Part 4 OLS
4.1 What is OLS?
OLS stands for ordinary least squares; it fits a line through data points like the picture above. A basic OLS is a good preliminary step for statistical analysis. It quickly draws an approximate picture how much impact a variable has on another variable (magnitude) and whether they have a positive or negative relationship. However, it should be noted that plain OLS estimations should not be used as a final step of a research.
4.2 Simple example — the math step by step
As an example, let’s just look at 2 variables for now — \(x\) and \(y\). The formula for a regression is \(y_i = \beta _0 + \beta _1 x _i + \varepsilon _i\). In order to find out the impact of \(x\) on \(y\), we have to find the value of \(\beta _1\) using OLS. The formula for that is \(\beta _1 = \frac{var(x)}{cov(x,y)}\). Another way of writing this is \(\beta _1 = \frac{(x - \bar{x})^2}{(x - \bar{x})(y - \bar{y})}\). Watch this super simple, 8-minute video on how to get the \(\hat\beta _1\) by hand: https://www.youtube.com/watch?v=JvS2triCgOY
4.3 In Stata
Since this is a survey with clusters, strata, and weights, let’s make sure we tell Stata that this is a survey data. Check if it is already set up using the command svyset
.
. svyset
pweight: weight_adj
VCE: linearized
Single unit: missing
Strata 1: stratum
SU 1: cluster
FPC 1: <zero>
If the output does not look like this, then run the command svyset cluster [pw = weight_adj], str(stratum)
. This makes sure that our regression accounts for clusters, strata, and weights.

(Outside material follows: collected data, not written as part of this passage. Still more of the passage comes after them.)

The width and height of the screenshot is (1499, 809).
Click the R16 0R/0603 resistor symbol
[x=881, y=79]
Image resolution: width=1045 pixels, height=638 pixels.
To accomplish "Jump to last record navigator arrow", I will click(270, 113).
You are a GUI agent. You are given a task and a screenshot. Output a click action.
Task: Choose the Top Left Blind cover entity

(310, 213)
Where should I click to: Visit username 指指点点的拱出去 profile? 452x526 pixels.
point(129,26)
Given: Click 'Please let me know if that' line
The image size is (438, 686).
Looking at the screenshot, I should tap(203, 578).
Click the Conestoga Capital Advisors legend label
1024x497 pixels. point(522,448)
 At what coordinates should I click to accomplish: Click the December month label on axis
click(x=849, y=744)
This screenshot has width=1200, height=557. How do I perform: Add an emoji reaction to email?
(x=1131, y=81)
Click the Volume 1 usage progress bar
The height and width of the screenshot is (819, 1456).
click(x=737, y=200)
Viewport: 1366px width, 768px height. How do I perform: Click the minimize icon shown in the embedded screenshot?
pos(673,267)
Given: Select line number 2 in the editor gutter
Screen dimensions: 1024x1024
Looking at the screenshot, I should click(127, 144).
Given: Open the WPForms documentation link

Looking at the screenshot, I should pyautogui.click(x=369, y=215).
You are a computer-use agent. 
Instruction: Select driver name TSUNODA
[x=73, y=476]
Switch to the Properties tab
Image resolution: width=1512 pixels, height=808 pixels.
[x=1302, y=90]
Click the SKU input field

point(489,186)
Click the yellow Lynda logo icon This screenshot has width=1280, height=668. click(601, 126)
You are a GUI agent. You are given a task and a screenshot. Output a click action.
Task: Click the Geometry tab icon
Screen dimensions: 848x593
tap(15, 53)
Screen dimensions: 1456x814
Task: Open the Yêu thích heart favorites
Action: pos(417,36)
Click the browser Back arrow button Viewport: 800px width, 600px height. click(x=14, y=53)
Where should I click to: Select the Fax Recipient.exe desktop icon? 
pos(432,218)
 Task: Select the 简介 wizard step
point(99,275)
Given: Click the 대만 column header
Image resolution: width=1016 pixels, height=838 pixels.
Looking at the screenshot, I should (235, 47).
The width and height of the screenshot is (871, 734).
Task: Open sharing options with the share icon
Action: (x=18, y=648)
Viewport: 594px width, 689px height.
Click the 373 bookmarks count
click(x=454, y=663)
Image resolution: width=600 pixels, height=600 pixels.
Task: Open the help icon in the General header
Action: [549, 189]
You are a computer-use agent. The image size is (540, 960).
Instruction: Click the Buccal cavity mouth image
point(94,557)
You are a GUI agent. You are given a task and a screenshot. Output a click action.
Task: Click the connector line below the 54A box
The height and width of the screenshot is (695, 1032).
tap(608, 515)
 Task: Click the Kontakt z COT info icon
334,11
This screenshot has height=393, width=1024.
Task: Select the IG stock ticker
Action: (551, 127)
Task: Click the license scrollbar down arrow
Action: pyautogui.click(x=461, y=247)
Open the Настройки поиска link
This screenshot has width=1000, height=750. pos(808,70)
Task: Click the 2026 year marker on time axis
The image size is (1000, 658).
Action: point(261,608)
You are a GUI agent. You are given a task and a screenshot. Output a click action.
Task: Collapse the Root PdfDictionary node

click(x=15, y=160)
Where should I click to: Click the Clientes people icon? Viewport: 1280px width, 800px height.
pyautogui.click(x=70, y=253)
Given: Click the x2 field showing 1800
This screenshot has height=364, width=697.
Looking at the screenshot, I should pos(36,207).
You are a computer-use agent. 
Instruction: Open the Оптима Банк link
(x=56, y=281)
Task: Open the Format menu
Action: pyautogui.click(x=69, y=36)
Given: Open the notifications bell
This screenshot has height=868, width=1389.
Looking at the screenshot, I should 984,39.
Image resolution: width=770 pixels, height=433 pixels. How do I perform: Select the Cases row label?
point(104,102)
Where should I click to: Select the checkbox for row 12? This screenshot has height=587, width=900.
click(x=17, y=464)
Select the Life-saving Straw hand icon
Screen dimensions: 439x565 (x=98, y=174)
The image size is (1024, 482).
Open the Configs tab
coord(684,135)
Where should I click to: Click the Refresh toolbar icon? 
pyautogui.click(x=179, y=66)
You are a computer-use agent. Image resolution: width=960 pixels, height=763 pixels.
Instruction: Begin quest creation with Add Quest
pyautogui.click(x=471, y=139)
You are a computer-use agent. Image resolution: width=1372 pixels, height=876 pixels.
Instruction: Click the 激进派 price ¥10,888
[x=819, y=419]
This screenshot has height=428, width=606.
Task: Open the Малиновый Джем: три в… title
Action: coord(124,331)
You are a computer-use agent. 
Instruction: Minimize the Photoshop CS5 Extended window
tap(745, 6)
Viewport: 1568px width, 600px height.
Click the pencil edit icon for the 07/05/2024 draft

Now, on to OLS: when Stata performs an OLS, it also carries out many other functions simultaneously. For sake of example, let the \(y\) variable be hearn
(household earning) and \(x\) be age
. Let’s take a look at the output of the survey regression and talk about few commonly discussed values. Note that svy:
is a prefix command that tells Stata account for clusters, strata, and weights.
. svy: reg hearn age
(running regress on estimation sample)
Survey: Linear regression
Number of strata = 50 Number of obs = 2,423
Number of PSUs = 100 Population size = 2,467.7556
Design df = 50
F( 1, 50) = 29.78
Prob > F = 0.0000
R-squared = 0.0226
------------------------------------------------------------------------------
| Linearized
hearn | Coef. Std. Err. t P>|t| [95% Conf. Interval]
-------------+----------------------------------------------------------------
age | -1955.745 358.3929 -5.46 0.000 -2675.598 -1235.891
_cons | 202385.9 27774.05 7.29 0.000 146600.1 258171.7
------------------------------------------------------------------------------
Starting with the equation, our \(y\) variable is hearn
, while our \(x\) variable is age
. So our OLS formula would be \(hearn = \beta _0 + \beta _1 age + \varepsilon\).
From the OLS formula, the \(\beta _1\) is -1955.745. This shows that for every 1 unit (year) increase in age, household earning decreases by an average 1955.745 units (dollars). (Remember the ages of the survey sample!)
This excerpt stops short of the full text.